*Problem to work on*
All that is wanted is how many lines in the records below include the string "Copy".

--------------------------------------------------

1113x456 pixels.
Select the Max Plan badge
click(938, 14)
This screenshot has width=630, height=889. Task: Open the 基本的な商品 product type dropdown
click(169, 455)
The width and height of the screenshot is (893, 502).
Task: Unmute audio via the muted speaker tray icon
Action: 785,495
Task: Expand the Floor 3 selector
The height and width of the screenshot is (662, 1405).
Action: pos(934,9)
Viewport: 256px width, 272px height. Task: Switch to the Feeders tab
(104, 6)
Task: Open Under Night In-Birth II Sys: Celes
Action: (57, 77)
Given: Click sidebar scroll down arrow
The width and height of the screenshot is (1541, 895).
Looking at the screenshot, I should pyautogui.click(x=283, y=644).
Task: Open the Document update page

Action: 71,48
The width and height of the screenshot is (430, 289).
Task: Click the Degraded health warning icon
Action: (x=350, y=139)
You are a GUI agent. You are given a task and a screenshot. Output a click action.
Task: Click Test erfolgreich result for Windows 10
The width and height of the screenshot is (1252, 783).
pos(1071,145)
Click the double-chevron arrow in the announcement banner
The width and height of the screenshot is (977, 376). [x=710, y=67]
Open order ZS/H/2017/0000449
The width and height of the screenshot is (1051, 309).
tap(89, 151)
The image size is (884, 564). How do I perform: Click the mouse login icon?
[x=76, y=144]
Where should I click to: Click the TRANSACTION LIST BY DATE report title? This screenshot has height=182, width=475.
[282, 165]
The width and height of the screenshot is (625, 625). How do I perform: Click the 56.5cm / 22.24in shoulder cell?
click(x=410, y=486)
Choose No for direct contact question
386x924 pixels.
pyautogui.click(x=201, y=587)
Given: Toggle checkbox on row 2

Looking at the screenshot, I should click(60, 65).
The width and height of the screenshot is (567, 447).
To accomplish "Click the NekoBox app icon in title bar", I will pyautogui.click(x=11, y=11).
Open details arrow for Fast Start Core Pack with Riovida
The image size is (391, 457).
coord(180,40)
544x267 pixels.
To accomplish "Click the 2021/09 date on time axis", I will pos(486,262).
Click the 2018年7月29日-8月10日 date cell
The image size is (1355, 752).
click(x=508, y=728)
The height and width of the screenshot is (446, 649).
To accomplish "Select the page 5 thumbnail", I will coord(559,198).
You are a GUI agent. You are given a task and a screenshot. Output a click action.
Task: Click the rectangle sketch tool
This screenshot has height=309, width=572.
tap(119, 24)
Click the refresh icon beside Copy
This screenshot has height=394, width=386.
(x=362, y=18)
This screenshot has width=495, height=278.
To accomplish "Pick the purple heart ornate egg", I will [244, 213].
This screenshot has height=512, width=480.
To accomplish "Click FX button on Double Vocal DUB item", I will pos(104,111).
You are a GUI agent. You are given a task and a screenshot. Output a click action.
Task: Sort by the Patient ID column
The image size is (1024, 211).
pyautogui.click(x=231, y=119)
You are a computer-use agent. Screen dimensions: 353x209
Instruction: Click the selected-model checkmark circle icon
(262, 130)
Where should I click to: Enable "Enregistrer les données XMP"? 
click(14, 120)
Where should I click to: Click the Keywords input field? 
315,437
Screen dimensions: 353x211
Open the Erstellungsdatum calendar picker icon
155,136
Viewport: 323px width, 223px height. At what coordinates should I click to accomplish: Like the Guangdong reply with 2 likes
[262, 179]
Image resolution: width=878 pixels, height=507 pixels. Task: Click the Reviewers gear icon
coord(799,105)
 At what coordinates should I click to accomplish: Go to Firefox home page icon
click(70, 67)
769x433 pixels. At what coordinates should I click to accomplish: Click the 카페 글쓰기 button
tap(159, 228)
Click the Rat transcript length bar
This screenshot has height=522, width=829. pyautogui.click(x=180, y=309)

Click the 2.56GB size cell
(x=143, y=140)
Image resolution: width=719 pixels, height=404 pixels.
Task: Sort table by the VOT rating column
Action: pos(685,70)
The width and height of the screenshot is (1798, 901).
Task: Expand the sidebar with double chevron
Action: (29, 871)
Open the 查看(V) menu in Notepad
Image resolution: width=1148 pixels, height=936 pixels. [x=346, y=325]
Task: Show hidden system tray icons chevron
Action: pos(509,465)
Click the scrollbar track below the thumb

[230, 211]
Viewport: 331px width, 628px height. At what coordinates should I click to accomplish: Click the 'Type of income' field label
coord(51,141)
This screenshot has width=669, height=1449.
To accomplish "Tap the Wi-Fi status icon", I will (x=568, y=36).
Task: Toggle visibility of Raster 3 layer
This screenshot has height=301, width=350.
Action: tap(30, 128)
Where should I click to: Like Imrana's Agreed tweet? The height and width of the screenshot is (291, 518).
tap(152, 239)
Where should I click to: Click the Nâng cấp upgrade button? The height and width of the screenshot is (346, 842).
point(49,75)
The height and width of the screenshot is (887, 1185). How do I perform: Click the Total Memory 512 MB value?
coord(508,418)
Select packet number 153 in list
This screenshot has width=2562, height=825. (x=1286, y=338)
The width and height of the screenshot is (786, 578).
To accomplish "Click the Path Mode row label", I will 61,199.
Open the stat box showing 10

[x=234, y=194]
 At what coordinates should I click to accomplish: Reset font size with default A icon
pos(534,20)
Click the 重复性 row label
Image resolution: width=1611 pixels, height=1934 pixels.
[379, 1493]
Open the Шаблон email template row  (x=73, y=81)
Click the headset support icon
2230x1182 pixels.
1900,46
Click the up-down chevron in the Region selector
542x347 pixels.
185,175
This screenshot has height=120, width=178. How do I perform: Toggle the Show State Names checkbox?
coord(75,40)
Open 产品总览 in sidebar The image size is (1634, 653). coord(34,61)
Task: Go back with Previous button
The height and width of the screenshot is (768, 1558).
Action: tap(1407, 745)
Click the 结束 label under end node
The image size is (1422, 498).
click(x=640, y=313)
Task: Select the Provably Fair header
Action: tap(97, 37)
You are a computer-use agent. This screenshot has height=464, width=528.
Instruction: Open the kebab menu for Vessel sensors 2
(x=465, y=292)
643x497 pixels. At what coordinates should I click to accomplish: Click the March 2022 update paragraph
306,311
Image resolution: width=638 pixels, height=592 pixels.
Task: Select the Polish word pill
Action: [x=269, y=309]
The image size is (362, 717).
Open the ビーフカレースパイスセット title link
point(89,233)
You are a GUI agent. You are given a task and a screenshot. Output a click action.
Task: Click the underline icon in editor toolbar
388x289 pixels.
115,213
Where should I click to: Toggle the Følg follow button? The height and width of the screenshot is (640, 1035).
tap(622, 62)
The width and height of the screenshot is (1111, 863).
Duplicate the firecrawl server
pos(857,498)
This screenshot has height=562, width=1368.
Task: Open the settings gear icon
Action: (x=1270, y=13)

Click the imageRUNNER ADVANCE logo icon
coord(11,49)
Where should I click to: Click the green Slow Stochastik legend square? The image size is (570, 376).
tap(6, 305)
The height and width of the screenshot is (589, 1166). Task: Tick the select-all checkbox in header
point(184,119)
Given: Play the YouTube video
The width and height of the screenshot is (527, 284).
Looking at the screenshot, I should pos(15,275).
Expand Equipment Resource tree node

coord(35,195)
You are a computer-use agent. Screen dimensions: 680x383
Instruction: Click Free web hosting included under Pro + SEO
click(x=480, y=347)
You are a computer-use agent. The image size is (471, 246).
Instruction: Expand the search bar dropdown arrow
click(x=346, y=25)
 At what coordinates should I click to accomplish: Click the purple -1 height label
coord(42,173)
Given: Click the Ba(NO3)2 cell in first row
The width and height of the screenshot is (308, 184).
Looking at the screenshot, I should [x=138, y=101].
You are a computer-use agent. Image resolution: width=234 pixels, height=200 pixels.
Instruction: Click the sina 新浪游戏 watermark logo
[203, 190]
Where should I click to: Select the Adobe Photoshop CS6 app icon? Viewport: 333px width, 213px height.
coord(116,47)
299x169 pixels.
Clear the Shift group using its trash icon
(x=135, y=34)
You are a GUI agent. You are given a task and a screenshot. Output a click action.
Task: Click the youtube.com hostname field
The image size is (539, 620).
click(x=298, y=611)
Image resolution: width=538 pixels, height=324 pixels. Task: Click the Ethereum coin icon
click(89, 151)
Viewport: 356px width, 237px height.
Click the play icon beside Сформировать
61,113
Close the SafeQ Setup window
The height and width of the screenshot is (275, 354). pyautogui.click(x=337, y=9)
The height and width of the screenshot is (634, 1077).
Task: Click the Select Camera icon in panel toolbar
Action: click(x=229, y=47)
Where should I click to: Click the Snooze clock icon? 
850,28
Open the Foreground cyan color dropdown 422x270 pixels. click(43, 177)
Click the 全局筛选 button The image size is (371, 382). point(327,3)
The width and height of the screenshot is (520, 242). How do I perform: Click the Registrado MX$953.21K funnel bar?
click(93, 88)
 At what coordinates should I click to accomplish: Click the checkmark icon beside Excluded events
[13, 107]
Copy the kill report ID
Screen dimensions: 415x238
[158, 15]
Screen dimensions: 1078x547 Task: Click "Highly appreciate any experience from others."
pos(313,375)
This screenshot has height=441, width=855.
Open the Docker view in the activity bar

--------------------------------------------------

*Result*
2